## START Page extract

A school board in Virginia will pay a teacher more than half a million dollars after he was fired for refusing to use a student’s transgender pronouns. 

The legal advocacy group Alliance Defending Freedom (ADF), representing Peter Vlaming in the dispute, said in an announcement this week that the West Point School Board “has agreed to pay $575,000 in damages and attorneys’ fees” to the teacher. 

Vlaming was dismissed by the West Point School District, about one hour east of the state capital of Richmond, in 2018 after he refused to use male pronouns to refer to a female student who believed she was a boy.

Vlaming had ”tried to accommodate the student by consistently using the student’s new preferred name and by avoiding the use of pronouns altogether” before his dismissal, ADF said. He sued the district in September 2019 over the firing, which he said violated his religious rights as an Anglican Christian. A lower court dismissed the suit, but in 2021 Vlaming appealed his case to the Virginia Supreme Court, which subsequently reinstated the case. 

“Peter wasn’t fired for something he said; he was fired for something he couldn’t say,” ADF Senior Counsel Tyson Langhofer said in the announcement. 

“The school board violated his First Amendment rights under the Virginia Constitution and commonwealth law,” Langhofer said.

Vlaming “was passionate about the subject he taught, was well-liked by his students, and did his best to accommodate their needs and requests.” But “he couldn’t in good conscience speak messages that he knew were untrue, and no school board or government official can punish someone for that reason.”

Vlaming in the announcement said his religious beliefs “put me on a collision course with school administrators who mandated that teachers ascribe to only one perspective on gender identity — their preferred view.”

## END Page extract
## START Dataset entries

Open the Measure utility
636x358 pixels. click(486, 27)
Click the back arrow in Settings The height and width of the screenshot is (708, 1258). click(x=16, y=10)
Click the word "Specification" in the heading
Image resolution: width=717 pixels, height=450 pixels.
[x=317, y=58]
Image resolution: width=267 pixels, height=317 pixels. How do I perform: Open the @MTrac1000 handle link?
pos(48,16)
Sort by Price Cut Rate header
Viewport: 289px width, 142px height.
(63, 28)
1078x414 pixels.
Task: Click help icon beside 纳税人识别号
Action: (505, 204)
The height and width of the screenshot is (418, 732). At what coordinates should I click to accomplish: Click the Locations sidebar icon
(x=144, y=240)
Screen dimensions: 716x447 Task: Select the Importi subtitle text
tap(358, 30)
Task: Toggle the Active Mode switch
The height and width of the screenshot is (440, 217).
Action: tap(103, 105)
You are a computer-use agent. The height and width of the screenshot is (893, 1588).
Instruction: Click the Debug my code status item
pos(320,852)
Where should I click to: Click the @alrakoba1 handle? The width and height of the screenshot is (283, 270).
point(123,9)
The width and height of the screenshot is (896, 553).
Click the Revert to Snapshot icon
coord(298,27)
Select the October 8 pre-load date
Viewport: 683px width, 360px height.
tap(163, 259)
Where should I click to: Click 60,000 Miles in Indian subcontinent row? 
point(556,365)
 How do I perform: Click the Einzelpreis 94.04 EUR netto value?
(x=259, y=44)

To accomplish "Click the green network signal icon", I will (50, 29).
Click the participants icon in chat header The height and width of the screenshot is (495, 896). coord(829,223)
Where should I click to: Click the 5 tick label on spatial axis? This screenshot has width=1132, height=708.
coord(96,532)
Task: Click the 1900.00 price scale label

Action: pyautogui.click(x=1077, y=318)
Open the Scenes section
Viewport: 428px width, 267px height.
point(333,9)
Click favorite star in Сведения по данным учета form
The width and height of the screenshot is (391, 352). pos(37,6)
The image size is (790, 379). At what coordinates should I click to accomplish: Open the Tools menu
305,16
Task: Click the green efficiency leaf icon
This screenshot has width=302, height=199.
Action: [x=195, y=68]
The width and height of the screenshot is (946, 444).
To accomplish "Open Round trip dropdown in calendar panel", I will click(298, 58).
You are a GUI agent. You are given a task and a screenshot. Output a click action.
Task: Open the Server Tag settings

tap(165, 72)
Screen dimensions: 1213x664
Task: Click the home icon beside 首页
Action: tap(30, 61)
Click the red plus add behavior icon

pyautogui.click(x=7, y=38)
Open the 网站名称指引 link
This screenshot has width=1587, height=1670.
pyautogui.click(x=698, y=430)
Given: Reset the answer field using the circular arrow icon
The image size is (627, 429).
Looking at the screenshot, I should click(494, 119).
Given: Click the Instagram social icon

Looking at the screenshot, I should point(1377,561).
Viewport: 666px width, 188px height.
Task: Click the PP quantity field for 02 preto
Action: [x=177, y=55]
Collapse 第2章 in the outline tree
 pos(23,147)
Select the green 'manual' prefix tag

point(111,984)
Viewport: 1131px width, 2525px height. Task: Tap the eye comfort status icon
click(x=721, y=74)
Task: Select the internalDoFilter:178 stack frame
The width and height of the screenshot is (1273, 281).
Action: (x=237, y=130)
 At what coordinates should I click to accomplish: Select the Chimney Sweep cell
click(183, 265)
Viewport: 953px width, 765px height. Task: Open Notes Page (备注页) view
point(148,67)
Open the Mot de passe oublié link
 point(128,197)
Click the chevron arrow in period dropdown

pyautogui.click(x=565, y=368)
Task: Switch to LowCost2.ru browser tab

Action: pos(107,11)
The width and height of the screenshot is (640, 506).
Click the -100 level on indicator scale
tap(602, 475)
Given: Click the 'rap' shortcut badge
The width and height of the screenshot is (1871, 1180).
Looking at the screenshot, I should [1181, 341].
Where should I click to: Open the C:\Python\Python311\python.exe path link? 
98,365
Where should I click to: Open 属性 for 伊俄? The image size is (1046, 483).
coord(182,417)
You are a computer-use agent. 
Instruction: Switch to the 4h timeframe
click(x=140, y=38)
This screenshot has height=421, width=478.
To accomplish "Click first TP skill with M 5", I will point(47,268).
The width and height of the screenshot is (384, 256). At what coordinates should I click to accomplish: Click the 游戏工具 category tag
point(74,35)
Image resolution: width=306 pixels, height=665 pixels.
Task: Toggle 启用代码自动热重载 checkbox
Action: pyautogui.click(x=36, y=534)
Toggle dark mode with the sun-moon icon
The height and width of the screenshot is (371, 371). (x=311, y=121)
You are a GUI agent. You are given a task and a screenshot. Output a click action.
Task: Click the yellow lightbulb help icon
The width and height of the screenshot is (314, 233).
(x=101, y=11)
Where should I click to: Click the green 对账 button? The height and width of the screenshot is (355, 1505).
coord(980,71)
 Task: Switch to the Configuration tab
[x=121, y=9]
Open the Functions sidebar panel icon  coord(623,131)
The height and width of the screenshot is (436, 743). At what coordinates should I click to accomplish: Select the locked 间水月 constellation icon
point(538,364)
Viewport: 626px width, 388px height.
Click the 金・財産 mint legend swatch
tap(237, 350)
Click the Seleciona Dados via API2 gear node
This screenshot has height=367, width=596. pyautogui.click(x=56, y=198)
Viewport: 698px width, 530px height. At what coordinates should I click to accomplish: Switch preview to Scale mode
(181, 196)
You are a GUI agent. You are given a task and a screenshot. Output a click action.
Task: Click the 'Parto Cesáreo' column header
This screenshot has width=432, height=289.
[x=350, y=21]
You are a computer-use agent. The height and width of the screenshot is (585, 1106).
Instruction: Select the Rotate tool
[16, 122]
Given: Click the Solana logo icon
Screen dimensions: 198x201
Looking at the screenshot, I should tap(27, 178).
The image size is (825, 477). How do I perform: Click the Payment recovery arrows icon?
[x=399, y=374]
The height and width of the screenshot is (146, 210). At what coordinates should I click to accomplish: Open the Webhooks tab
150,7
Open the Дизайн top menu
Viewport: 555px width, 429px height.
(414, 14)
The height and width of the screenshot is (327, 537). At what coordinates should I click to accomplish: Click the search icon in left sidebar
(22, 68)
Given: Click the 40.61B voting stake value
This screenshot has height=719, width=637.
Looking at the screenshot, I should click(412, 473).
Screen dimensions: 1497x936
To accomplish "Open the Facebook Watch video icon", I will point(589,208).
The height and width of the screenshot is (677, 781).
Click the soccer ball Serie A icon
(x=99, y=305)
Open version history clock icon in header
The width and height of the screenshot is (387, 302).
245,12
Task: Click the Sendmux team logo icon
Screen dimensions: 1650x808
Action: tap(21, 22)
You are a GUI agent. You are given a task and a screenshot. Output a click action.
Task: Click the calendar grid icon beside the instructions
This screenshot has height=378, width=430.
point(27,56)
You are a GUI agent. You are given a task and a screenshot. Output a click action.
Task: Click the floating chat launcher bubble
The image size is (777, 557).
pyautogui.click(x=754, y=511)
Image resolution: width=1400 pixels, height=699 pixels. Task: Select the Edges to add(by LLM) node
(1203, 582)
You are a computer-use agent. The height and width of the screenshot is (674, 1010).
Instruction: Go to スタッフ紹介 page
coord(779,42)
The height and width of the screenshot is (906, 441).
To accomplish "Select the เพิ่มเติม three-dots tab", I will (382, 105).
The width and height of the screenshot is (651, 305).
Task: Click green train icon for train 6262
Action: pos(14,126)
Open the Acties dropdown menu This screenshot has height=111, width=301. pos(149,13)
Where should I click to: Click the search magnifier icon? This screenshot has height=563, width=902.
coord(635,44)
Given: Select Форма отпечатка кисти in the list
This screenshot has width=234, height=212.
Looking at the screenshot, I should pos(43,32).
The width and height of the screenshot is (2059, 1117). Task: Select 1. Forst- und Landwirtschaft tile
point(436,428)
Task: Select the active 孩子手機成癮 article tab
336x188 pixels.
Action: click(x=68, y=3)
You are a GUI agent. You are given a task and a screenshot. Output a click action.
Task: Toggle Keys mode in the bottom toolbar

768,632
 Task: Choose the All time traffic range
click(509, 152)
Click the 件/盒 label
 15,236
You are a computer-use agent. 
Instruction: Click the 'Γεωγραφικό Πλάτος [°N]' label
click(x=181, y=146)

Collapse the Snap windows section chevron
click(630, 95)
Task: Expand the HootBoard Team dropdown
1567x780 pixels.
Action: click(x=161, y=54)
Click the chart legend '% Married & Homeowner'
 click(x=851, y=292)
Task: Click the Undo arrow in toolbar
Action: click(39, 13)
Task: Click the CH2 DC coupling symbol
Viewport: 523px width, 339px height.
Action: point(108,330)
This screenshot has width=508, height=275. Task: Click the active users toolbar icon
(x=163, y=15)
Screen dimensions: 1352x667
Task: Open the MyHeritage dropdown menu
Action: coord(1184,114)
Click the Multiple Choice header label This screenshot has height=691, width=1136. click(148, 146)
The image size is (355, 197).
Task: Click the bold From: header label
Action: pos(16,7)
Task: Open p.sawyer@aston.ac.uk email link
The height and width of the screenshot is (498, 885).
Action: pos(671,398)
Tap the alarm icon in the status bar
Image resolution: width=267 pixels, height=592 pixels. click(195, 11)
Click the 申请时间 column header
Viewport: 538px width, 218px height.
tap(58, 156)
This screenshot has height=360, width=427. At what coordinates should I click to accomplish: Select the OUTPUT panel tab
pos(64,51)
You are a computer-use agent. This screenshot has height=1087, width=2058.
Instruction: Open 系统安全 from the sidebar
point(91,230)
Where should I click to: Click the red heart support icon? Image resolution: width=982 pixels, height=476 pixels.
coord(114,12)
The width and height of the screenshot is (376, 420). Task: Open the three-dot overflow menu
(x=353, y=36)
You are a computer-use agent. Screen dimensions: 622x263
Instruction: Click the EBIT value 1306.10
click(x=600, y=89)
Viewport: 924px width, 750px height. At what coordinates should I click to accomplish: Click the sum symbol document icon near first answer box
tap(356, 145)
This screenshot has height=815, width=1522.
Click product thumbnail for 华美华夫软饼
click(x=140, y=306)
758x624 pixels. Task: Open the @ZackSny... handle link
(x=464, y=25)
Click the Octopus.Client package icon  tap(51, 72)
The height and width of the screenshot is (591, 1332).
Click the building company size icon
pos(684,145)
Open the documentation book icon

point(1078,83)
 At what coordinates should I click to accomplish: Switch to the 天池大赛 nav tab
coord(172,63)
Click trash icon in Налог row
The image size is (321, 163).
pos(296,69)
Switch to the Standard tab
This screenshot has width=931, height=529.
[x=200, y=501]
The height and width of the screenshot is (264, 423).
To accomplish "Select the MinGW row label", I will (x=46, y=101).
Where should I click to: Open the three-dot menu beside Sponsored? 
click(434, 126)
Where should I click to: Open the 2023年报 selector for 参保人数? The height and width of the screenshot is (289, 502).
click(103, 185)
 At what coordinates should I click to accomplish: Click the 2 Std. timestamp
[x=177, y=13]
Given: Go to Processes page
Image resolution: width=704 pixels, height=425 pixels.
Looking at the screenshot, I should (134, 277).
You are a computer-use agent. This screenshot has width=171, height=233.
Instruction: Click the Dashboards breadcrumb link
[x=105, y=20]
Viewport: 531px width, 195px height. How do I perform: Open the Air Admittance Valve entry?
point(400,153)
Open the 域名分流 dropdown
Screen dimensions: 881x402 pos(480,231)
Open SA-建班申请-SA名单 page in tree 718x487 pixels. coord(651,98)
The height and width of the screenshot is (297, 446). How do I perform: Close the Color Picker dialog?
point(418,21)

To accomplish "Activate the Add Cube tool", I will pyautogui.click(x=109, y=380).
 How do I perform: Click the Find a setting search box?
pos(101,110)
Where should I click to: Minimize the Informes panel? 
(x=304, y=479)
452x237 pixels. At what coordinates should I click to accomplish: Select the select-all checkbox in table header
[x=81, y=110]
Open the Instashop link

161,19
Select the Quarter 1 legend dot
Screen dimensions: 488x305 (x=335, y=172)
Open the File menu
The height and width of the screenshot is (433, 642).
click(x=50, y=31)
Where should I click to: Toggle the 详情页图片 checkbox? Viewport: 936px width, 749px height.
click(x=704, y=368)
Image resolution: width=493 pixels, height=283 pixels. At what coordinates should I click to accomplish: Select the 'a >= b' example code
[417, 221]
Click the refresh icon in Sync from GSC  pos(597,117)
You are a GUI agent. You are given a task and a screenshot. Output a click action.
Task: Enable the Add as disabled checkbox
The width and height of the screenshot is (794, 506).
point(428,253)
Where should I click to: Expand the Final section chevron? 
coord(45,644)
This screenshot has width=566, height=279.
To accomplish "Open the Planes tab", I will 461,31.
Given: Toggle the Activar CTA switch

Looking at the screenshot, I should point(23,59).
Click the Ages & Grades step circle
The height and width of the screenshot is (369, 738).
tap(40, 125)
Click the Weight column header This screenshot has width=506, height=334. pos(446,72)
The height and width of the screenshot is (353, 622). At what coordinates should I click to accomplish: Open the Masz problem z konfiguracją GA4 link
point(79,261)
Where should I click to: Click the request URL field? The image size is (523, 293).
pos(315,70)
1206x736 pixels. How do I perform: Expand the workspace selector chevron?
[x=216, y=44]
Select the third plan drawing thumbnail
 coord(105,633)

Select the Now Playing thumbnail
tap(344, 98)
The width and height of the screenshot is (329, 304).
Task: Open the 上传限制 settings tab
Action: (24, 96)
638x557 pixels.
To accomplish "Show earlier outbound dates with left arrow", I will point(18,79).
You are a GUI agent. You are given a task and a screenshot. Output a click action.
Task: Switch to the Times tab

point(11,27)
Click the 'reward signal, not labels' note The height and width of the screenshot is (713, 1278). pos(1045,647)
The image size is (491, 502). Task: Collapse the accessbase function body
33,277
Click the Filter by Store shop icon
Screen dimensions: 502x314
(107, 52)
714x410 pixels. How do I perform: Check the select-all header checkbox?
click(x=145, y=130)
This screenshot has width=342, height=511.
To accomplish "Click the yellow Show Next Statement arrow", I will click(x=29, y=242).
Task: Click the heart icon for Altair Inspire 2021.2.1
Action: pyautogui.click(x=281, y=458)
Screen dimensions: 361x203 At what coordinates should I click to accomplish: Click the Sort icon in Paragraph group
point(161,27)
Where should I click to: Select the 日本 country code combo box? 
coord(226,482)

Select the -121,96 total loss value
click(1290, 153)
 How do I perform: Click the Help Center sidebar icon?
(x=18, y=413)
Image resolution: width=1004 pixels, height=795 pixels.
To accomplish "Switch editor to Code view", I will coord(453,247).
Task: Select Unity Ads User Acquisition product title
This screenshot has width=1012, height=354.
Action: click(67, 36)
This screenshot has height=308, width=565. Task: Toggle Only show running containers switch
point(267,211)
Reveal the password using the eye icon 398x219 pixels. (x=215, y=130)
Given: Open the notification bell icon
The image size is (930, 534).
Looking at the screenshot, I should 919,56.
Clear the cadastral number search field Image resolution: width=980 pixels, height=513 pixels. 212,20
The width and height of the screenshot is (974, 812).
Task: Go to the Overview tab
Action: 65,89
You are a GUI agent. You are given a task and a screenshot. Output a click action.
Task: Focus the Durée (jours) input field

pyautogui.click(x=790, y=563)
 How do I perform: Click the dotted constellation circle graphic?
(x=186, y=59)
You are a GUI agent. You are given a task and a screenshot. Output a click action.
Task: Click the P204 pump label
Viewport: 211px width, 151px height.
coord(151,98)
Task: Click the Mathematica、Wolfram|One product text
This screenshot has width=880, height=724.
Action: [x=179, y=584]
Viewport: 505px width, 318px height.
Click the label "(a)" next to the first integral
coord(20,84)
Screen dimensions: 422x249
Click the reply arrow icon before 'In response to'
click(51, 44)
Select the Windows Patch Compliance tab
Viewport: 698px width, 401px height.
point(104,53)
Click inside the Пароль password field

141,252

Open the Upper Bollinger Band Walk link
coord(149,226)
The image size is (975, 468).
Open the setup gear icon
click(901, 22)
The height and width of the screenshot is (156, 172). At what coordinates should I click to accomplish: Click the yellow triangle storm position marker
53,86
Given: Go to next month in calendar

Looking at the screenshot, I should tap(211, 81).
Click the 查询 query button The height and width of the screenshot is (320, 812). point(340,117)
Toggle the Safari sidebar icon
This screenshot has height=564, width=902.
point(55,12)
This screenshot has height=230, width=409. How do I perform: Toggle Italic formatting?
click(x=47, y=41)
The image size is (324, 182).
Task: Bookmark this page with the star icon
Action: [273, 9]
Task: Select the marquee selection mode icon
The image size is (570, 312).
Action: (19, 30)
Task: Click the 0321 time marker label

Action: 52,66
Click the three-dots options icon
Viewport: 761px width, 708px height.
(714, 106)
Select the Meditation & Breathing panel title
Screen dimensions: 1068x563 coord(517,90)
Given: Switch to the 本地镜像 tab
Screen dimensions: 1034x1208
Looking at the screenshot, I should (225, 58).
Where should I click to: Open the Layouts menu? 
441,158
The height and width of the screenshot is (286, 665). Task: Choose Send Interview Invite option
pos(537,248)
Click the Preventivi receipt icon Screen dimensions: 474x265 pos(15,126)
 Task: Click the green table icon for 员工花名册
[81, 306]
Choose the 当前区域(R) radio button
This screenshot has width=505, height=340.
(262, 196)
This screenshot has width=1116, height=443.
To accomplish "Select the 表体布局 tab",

## END Dataset entries

* [Task prompt]: Reproduce, word for word, the whole news article above about the West Point School Board's settlement with Peter Vlaming.

* [Answer for this exercise]:
A school board in Virginia will pay a teacher more than half a million dollars after he was fired for refusing to use a student’s transgender pronouns. 

The legal advocacy group Alliance Defending Freedom (ADF), representing Peter Vlaming in the dispute, said in an announcement this week that the West Point School Board “has agreed to pay $575,000 in damages and attorneys’ fees” to the teacher. 

Vlaming was dismissed by the West Point School District, about one hour east of the state capital of Richmond, in 2018 after he refused to use male pronouns to refer to a female student who believed she was a boy.

Vlaming had ”tried to accommodate the student by consistently using the student’s new preferred name and by avoiding the use of pronouns altogether” before his dismissal, ADF said. He sued the district in September 2019 over the firing, which he said violated his religious rights as an Anglican Christian. A lower court dismissed the suit, but in 2021 Vlaming appealed his case to the Virginia Supreme Court, which subsequently reinstated the case. 

“Peter wasn’t fired for something he said; he was fired for something he couldn’t say,” ADF Senior Counsel Tyson Langhofer said in the announcement. 

“The school board violated his First Amendment rights under the Virginia Constitution and commonwealth law,” Langhofer said.

Vlaming “was passionate about the subject he taught, was well-liked by his students, and did his best to accommodate their needs and requests.” But “he couldn’t in good conscience speak messages that he knew were untrue, and no school board or government official can punish someone for that reason.”

Vlaming in the announcement said his religious beliefs “put me on a collision course with school administrators who mandated that teachers ascribe to only one perspective on gender identity — their preferred view.”